═════ QUOTED PASSAGE

LeBron James is four wins away from leveling his Finals record at 4-4 and perhaps cementing his status as the best player ever to pick up a basketball.

Cleveland Cavaliers forward LeBron James (23) trades high-five’s with Cleveland Cavaliers guard Kyrie Irving (2) during the first half of Game 5 of the NBA basketball Eastern Conference finals against the Boston Celtics, on Thursday, May 25, 2017, in Boston. (AP Photo/Elise Amendola)

It’s a difficult thought for those who consider Michael Jordan the alpha and omega when it comes to anything basketball-related. For more than three decades, Jordan has been the benchmark of greatness for the Association—but James’ influence on the hardwood doesn’t take a backseat. Jordan gave the game so many trends that endure today, but James has taken those same trends and created his own empire.

From the televising of his high school games on ESPN to “The Decision,” James has used his basketball talents to manipulate the mainstream media and generate millions of dollars for himself. He’s capitalized on his fame, while slowly accumulating the accolades he needs to justify the attention and the hype. His championship in Cleveland last season was something out of a storybook, but critics suggest he still needs more if he wants to overtake Jordan. I don’t agree. Back-to-back championships in Miami helped fill James’ mantle. But what he’s doing in Cleveland right now is perhaps even more defining.

══════════

**WHAT THIS EXERCISE ASKS:**
**A)** Name every person who appears by name in the LeBron James article.
**B)** Locate every line of the listing that contains the word "icon", matching case exactly, and copy each of those lines.

═════ INPUT MATERIAL

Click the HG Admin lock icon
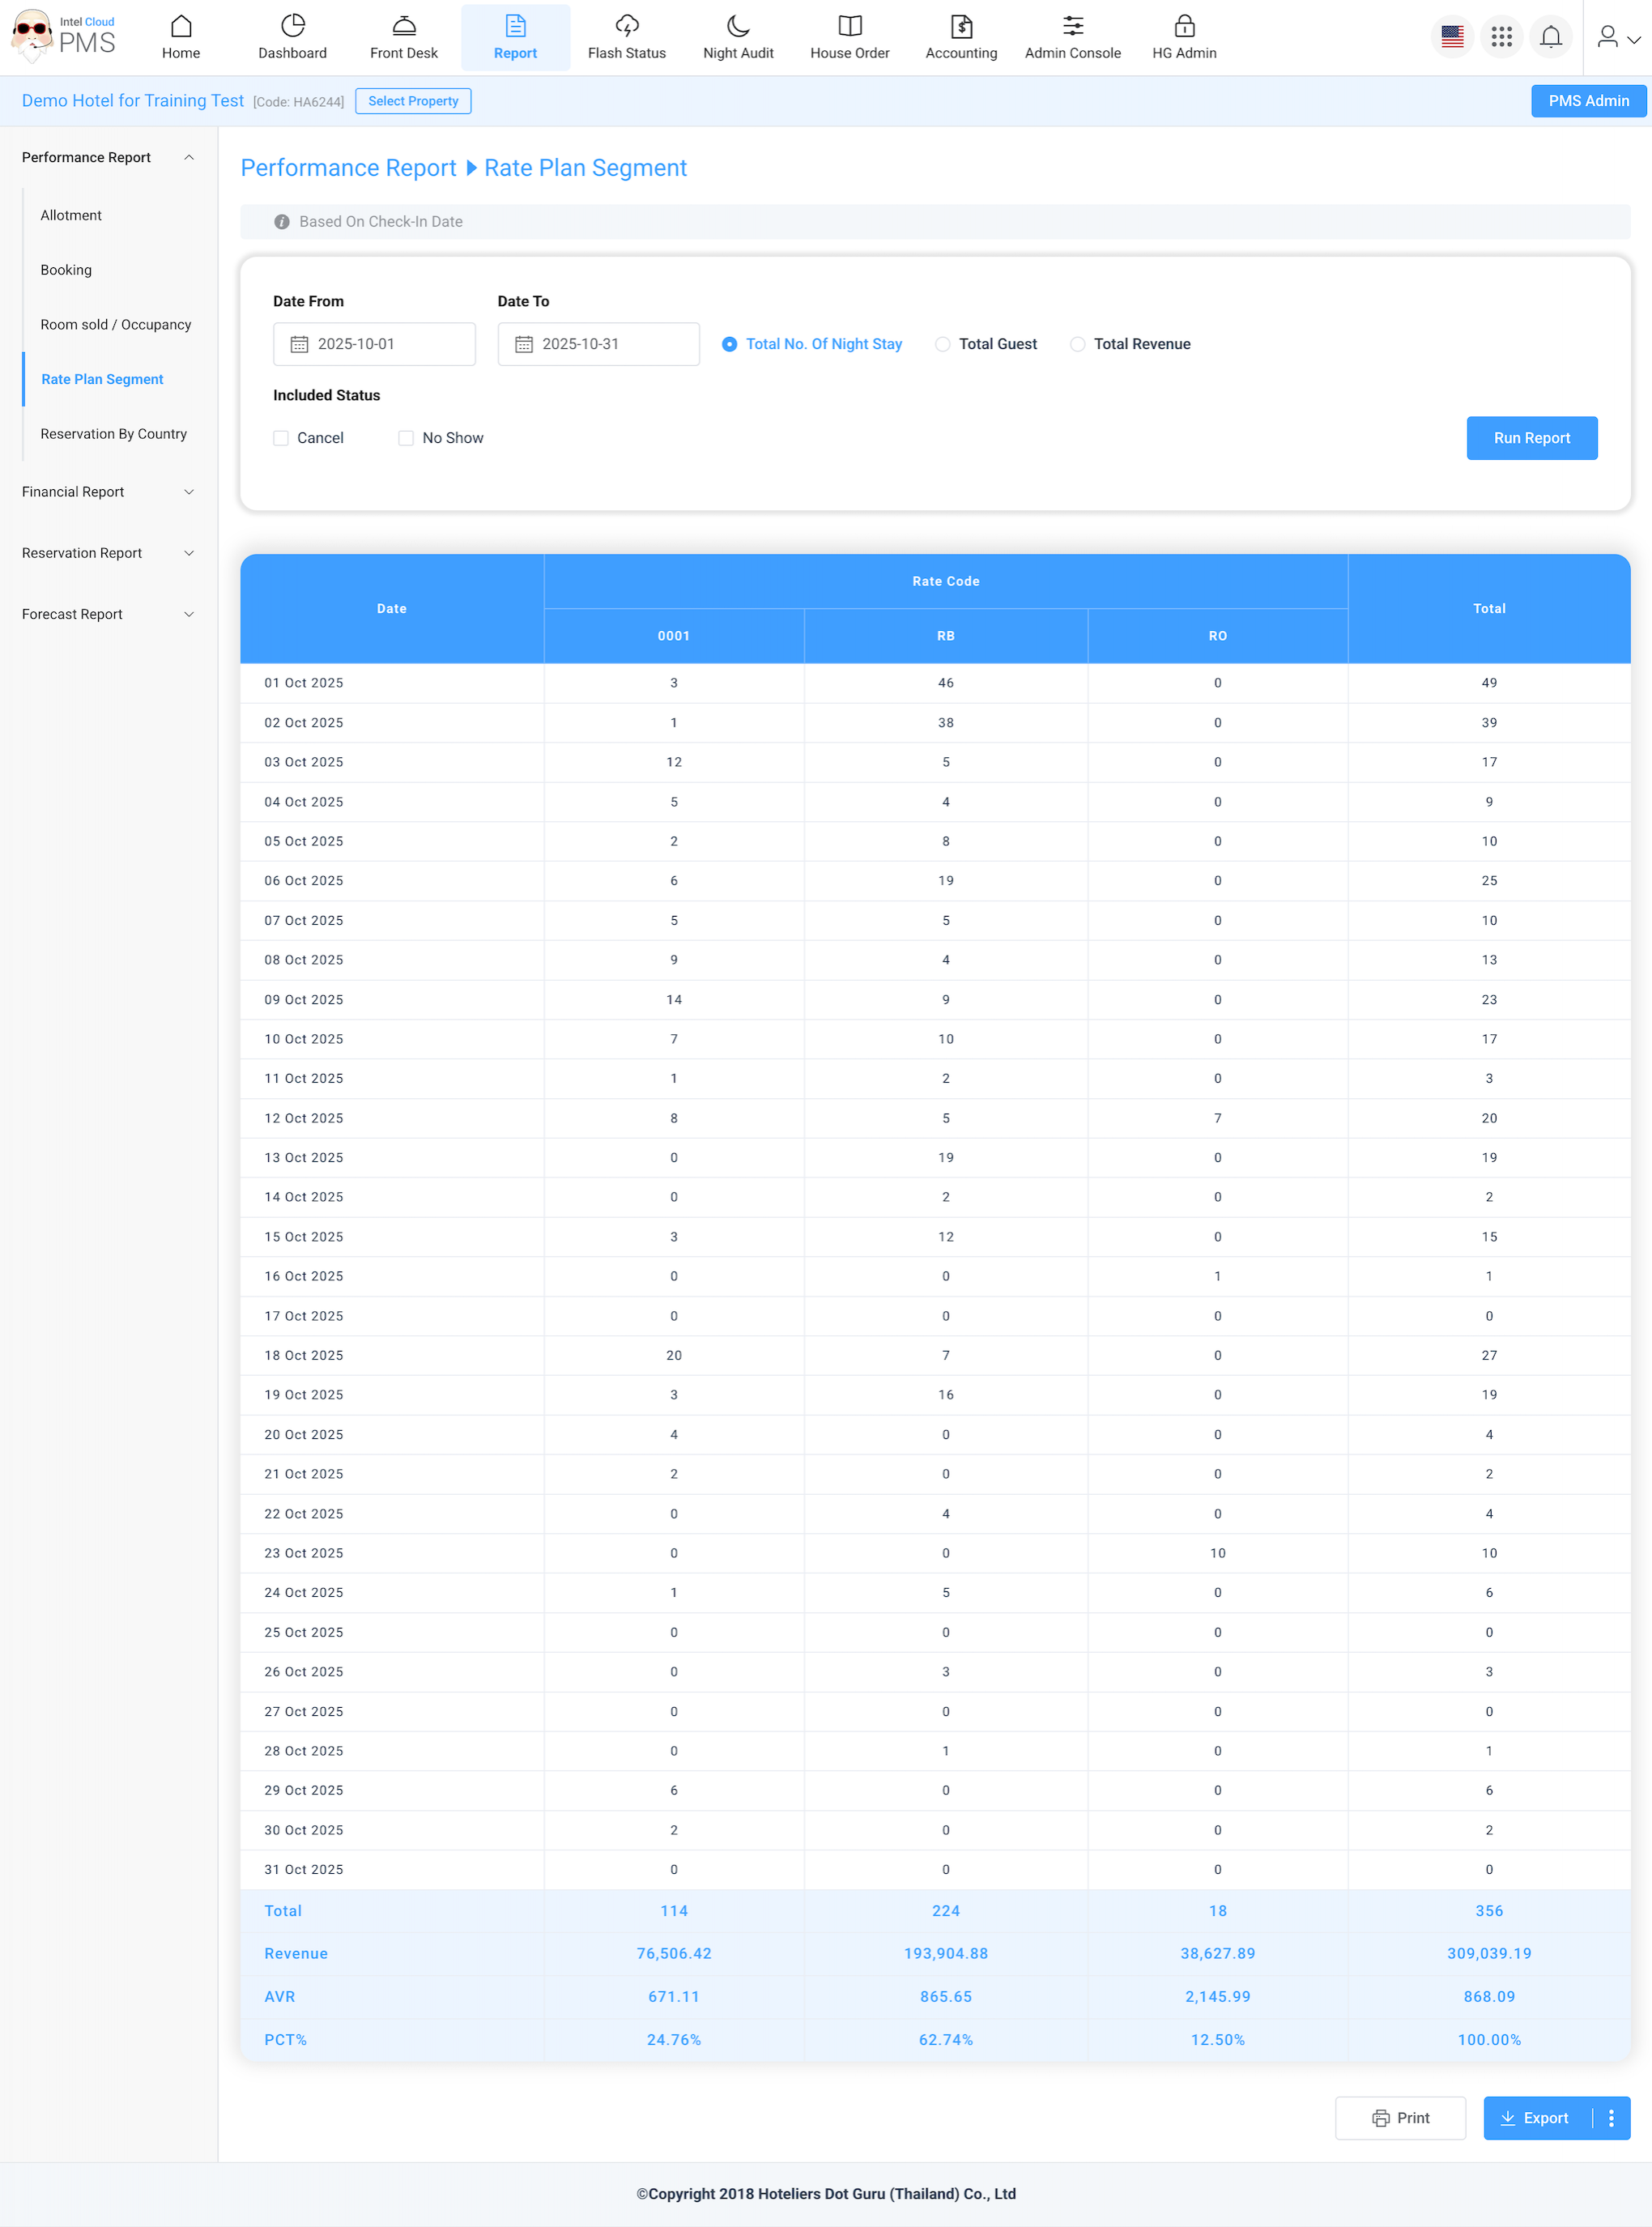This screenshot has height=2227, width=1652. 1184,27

══════════
═════ INPUT MATERIAL

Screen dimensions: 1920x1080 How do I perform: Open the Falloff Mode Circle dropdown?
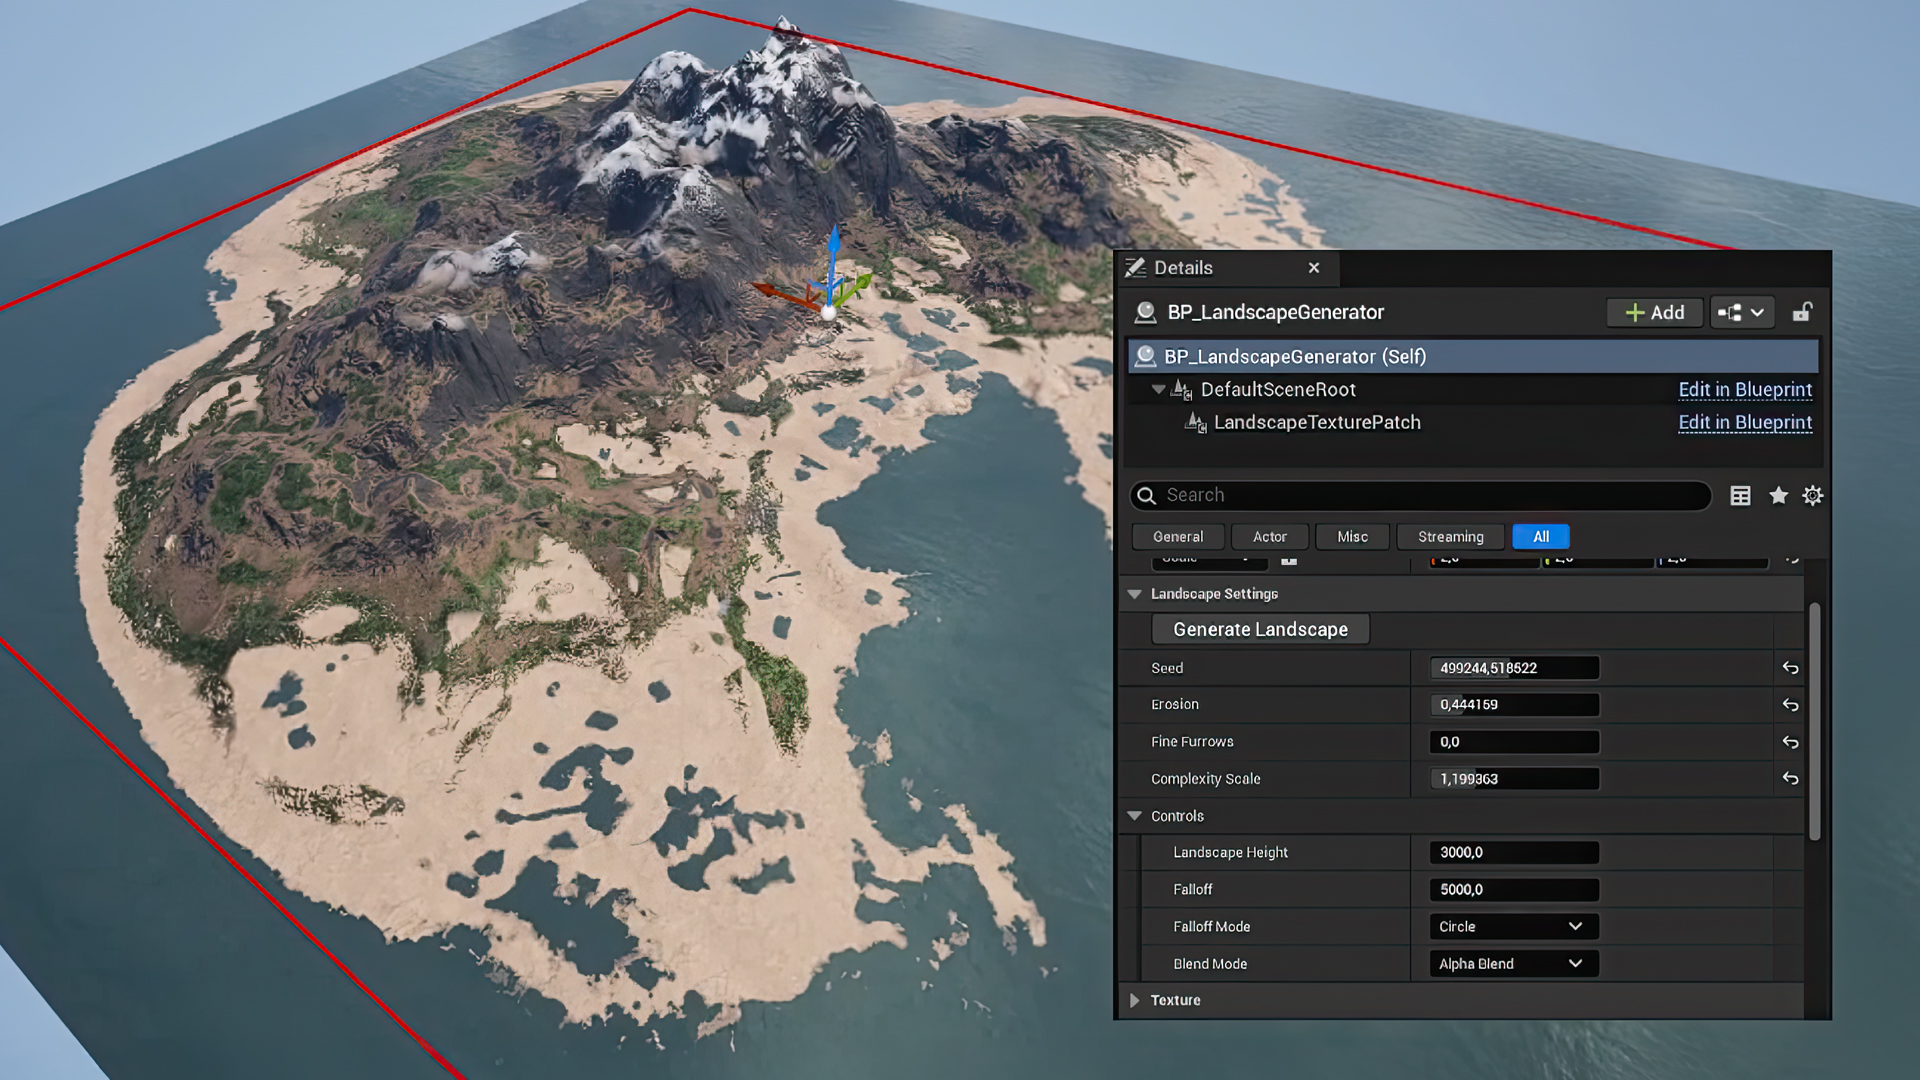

══════════
═════ INPUT MATERIAL

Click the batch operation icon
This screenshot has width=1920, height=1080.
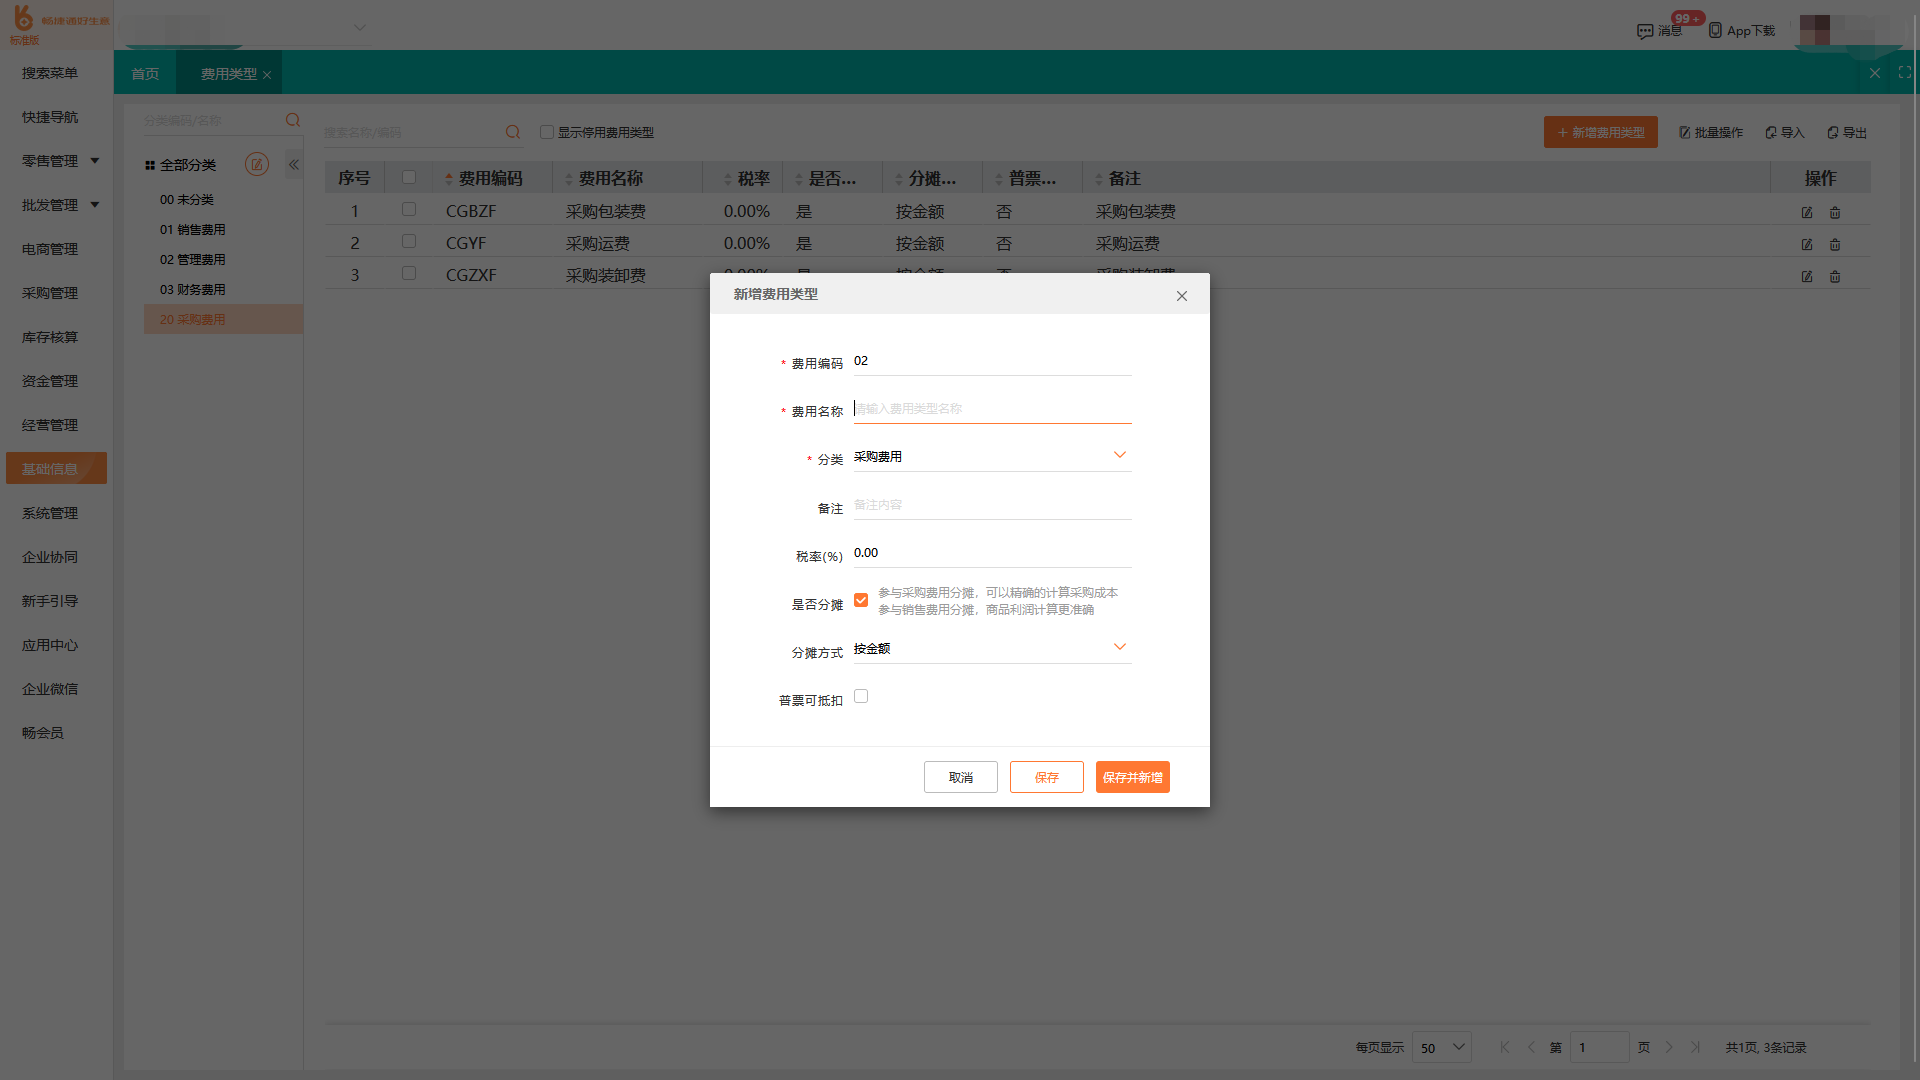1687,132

══════════

**EXPECTED RESULTS:**
**A)** LeBron James, Kyrie Irving, Michael Jordan, Elise Amendola

**B)**
Click the HG Admin lock icon
Click the batch operation icon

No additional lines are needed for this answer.